To close that gap, get itemized estimates from two or three independent contractors. Make sure each estimate breaks down labor, materials, and scope of work in detail. Document the condition of your property before the loss with photos, videos, or prior inspection reports. When you can show the insurer’s estimate missed entire categories of damage or used unrealistic pricing, you have a much stronger position.
For property claims where the dollar gap is significant, consider hiring a public adjuster. A public adjuster is a licensed professional who works exclusively for you, not the insurance company. They inspect your property, document all damage including items you might overlook, prepare your claim paperwork, and negotiate directly with the insurer on your behalf. Public adjusters typically charge a percentage of your final settlement, with fees generally ranging from around 10 to 15 percent depending on the state and the complexity of the claim. Every state requires public adjusters to be licensed, so verify credentials before hiring one.
An insurer can deny a claim by arguing you provided false or incomplete information when you applied for the policy. Failing to disclose a home-based business, for example, could give the insurer grounds to void your policy entirely after a fire. The company’s argument is that the undisclosed activity changed the risk it agreed to cover.
Insurance contracts require both parties to act in good faith. For the insurer to void your policy over a misrepresentation, it generally must show the inaccuracy was material, meaning the insurer either would not have issued the policy at all or would have charged a higher premium had it known the truth.1National Association of Insurance Commissioners. Journal of Insurance Regulation – Material Misrepresentations in Insurance Litigation An honest mistake on your application is different from a deliberate omission, though the line between the two is where many disputes end up.

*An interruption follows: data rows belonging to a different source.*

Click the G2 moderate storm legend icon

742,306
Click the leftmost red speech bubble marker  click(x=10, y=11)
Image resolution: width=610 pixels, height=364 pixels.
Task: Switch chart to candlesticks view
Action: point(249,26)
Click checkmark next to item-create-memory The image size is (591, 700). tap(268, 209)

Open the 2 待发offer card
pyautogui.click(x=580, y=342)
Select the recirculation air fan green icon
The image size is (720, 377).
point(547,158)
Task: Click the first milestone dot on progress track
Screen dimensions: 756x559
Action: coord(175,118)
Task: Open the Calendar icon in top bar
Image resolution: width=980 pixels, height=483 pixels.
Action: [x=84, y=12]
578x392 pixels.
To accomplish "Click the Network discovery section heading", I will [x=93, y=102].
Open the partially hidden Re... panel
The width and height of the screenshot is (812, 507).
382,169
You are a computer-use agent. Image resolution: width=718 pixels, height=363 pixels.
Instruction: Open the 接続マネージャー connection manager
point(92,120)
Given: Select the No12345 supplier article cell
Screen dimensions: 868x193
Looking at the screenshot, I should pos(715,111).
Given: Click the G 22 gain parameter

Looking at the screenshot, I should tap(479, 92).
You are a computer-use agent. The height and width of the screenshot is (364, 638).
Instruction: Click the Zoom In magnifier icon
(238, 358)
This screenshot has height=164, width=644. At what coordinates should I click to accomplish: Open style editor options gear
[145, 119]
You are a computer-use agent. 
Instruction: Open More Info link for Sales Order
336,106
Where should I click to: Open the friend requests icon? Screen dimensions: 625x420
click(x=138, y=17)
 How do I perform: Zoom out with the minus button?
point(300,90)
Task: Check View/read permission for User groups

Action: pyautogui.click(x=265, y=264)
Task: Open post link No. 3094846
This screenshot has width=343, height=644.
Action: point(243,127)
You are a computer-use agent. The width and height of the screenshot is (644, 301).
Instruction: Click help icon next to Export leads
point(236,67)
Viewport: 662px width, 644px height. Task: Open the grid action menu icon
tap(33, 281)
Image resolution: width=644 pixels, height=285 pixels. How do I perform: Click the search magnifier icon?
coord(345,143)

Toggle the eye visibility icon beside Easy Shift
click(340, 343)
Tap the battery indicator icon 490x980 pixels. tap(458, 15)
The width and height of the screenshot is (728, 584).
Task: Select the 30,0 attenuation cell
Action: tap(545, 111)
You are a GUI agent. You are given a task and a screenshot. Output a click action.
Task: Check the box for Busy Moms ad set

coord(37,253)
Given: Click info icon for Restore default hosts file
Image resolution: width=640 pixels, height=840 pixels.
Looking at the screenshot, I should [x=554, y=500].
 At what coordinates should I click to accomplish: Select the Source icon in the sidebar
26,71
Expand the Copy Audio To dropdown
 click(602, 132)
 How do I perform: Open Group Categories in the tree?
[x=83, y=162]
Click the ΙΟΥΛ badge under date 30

Your policy requires you to report a loss promptly. Waiting several months to report hailstorm damage to your roof, for example, gives the insurer two arguments: the delay prevented a proper investigation, and additional deterioration occurred in the meantime.
Policies use vague language like “prompt notice” or “as soon as practicable” without defining an exact number of days. A short delay with a reasonable explanation is usually excused. A long, unexplained wait is harder to defend. In many jurisdictions, the insurer must also show it was actually prejudiced by the delay, meaning its ability to investigate or limit the damage was genuinely harmed. If you realize you’ve waited too long, file anyway. A late claim is still better than no claim, and the insurer may not be able to prove prejudice.
After a covered event, you’re required to document the extent of your damages. Many policies require a formal proof of loss, which is a sworn written statement listing the damaged property and the dollar amounts you’re claiming. The standard deadline for submitting this form is typically 60 days from the date of the loss, though your specific policy language controls.
A vague submission will get denied. Claiming “electronics were destroyed” without serial numbers, purchase receipts, or model information gives the insurer easy grounds to reject the claim. Keep receipts, credit card statements, and photos of valuable items before any loss occurs. If you’ve already suffered a loss and lack documentation, bank and credit card records can help reconstruct what you owned. Failing to respond to the insurer’s reasonable requests for additional information can also justify a denial, so treat every document request as a deadline.
A denial letter is the insurer’s formal statement that it will not pay your claim. The letter must explain the reasons for the denial and identify the specific policy language or exclusions the company is relying on.2HealthCare.gov. How to Appeal an Insurance Company Decision Read this letter carefully and compare the cited provisions against your actual policy. Insurers sometimes cite exclusions that don’t squarely fit the facts, and spotting that mismatch early is the foundation of your appeal.
A reservation of rights letter is not a denial, but it should get your full attention. It means the insurer has identified potential issues with your claim and is putting you on notice that it may deny coverage after finishing its investigation. The company will continue looking into your claim but is preserving its right to say no later.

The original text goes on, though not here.